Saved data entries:
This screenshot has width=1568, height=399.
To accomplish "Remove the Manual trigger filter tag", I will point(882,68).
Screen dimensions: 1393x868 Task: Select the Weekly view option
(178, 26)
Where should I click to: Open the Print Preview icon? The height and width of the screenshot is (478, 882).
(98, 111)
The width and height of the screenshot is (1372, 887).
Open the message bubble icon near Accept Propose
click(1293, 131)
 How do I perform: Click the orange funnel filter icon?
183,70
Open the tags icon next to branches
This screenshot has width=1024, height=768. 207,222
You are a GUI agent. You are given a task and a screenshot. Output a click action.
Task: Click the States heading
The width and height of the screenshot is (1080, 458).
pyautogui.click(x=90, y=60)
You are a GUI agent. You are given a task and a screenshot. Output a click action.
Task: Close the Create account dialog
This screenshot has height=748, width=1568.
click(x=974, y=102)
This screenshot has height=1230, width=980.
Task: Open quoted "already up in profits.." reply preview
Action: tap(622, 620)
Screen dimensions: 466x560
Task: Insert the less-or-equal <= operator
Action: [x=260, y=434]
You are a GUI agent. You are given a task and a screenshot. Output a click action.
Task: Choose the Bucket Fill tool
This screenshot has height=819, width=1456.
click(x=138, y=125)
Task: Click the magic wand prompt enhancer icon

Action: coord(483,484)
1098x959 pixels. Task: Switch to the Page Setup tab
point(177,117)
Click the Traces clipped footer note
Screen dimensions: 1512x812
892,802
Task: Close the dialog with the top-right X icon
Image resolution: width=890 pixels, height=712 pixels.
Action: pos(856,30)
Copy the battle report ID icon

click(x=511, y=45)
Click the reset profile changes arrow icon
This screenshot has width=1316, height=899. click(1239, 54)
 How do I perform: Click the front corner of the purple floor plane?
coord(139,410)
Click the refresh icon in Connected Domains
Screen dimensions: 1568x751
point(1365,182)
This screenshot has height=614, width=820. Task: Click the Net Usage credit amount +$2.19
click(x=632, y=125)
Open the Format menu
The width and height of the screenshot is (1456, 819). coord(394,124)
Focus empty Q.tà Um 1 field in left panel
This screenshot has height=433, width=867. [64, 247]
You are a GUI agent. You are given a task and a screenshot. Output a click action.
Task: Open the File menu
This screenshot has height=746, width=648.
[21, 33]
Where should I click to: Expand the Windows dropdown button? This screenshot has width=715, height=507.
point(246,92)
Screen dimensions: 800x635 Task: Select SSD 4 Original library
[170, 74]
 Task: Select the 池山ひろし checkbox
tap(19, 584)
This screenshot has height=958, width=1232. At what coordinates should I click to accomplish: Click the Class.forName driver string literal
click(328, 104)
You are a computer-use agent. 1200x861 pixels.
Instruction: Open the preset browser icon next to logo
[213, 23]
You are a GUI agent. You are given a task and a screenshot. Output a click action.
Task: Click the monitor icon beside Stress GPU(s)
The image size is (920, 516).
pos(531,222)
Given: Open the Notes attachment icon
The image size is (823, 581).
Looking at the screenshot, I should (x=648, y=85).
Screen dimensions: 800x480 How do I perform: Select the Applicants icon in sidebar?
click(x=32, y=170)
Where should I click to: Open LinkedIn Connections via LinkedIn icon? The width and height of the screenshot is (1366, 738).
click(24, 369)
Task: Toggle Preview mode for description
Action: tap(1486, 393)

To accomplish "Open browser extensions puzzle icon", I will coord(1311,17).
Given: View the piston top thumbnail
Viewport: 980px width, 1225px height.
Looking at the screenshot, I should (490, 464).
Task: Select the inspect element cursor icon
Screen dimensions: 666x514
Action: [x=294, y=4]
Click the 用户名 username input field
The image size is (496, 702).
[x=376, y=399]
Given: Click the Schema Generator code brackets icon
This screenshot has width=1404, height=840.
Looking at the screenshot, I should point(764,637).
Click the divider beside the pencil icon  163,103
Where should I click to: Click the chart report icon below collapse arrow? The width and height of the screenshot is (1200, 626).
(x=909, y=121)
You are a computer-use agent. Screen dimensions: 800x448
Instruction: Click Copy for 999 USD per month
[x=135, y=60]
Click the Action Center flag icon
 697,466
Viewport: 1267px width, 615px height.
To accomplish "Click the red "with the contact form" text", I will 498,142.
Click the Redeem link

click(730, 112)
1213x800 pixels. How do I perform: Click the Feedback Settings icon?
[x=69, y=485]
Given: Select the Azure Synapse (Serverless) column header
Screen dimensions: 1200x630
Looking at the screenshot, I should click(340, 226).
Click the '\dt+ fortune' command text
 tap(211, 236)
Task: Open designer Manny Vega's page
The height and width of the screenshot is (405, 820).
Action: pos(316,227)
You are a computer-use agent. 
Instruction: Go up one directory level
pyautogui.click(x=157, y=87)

What the task asks: Rewrite the material above with "GUI agent" renamed to "interface agent" wherever it occurs, and keep everything else the same.

Response for this exercise:
This screenshot has width=1568, height=399.
To accomplish "Remove the Manual trigger filter tag", I will point(882,68).
Screen dimensions: 1393x868 Task: Select the Weekly view option
(178, 26)
Where should I click to: Open the Print Preview icon? The height and width of the screenshot is (478, 882).
(98, 111)
The width and height of the screenshot is (1372, 887).
Open the message bubble icon near Accept Propose
click(1293, 131)
 How do I perform: Click the orange funnel filter icon?
183,70
Open the tags icon next to branches
This screenshot has width=1024, height=768. 207,222
You are a interface agent. You are given a task and a screenshot. Output a click action.
Task: Click the States heading
The width and height of the screenshot is (1080, 458).
pyautogui.click(x=90, y=60)
You are a interface agent. You are given a task and a screenshot. Output a click action.
Task: Close the Create account dialog
This screenshot has height=748, width=1568.
click(x=974, y=102)
This screenshot has height=1230, width=980.
Task: Open quoted "already up in profits.." reply preview
Action: tap(622, 620)
Screen dimensions: 466x560
Task: Insert the less-or-equal <= operator
Action: [x=260, y=434]
You are a interface agent. You are given a task and a screenshot. Output a click action.
Task: Choose the Bucket Fill tool
This screenshot has height=819, width=1456.
click(x=138, y=125)
Task: Click the magic wand prompt enhancer icon

Action: coord(483,484)
1098x959 pixels. Task: Switch to the Page Setup tab
point(177,117)
Click the Traces clipped footer note
Screen dimensions: 1512x812
892,802
Task: Close the dialog with the top-right X icon
Image resolution: width=890 pixels, height=712 pixels.
Action: pos(856,30)
Copy the battle report ID icon

click(x=511, y=45)
Click the reset profile changes arrow icon
This screenshot has width=1316, height=899. click(1239, 54)
 How do I perform: Click the front corner of the purple floor plane?
coord(139,410)
Click the refresh icon in Connected Domains
Screen dimensions: 1568x751
point(1365,182)
This screenshot has height=614, width=820. Task: Click the Net Usage credit amount +$2.19
click(x=632, y=125)
Open the Format menu
The width and height of the screenshot is (1456, 819). coord(394,124)
Focus empty Q.tà Um 1 field in left panel
This screenshot has height=433, width=867. [64, 247]
You are a interface agent. You are given a task and a screenshot. Output a click action.
Task: Open the File menu
This screenshot has height=746, width=648.
[21, 33]
Where should I click to: Expand the Windows dropdown button? This screenshot has width=715, height=507.
point(246,92)
Screen dimensions: 800x635 Task: Select SSD 4 Original library
[170, 74]
 Task: Select the 池山ひろし checkbox
tap(19, 584)
This screenshot has height=958, width=1232. At what coordinates should I click to accomplish: Click the Class.forName driver string literal
click(328, 104)
You are a computer-use agent. 1200x861 pixels.
Instruction: Open the preset browser icon next to logo
[213, 23]
You are a interface agent. You are given a task and a screenshot. Output a click action.
Task: Click the monitor icon beside Stress GPU(s)
The image size is (920, 516).
pos(531,222)
Given: Open the Notes attachment icon
The image size is (823, 581).
Looking at the screenshot, I should (x=648, y=85).
Screen dimensions: 800x480 How do I perform: Select the Applicants icon in sidebar?
click(x=32, y=170)
Where should I click to: Open LinkedIn Connections via LinkedIn icon? The width and height of the screenshot is (1366, 738).
click(24, 369)
Task: Toggle Preview mode for description
Action: tap(1486, 393)

To accomplish "Open browser extensions puzzle icon", I will coord(1311,17).
Given: View the piston top thumbnail
Viewport: 980px width, 1225px height.
Looking at the screenshot, I should (490, 464).
Task: Select the inspect element cursor icon
Screen dimensions: 666x514
Action: [x=294, y=4]
Click the 用户名 username input field
The image size is (496, 702).
[x=376, y=399]
Given: Click the Schema Generator code brackets icon
This screenshot has width=1404, height=840.
Looking at the screenshot, I should point(764,637).
Click the divider beside the pencil icon  163,103
Where should I click to: Click the chart report icon below collapse arrow? The width and height of the screenshot is (1200, 626).
(x=909, y=121)
You are a computer-use agent. Screen dimensions: 800x448
Instruction: Click Copy for 999 USD per month
[x=135, y=60]
Click the Action Center flag icon
 697,466
Viewport: 1267px width, 615px height.
To accomplish "Click the red "with the contact form" text", I will 498,142.
Click the Redeem link

click(730, 112)
1213x800 pixels. How do I perform: Click the Feedback Settings icon?
[x=69, y=485]
Given: Select the Azure Synapse (Serverless) column header
Screen dimensions: 1200x630
Looking at the screenshot, I should click(340, 226).
Click the '\dt+ fortune' command text
 tap(211, 236)
Task: Open designer Manny Vega's page
The height and width of the screenshot is (405, 820).
Action: pos(316,227)
You are a computer-use agent. 
Instruction: Go up one directory level
pyautogui.click(x=157, y=87)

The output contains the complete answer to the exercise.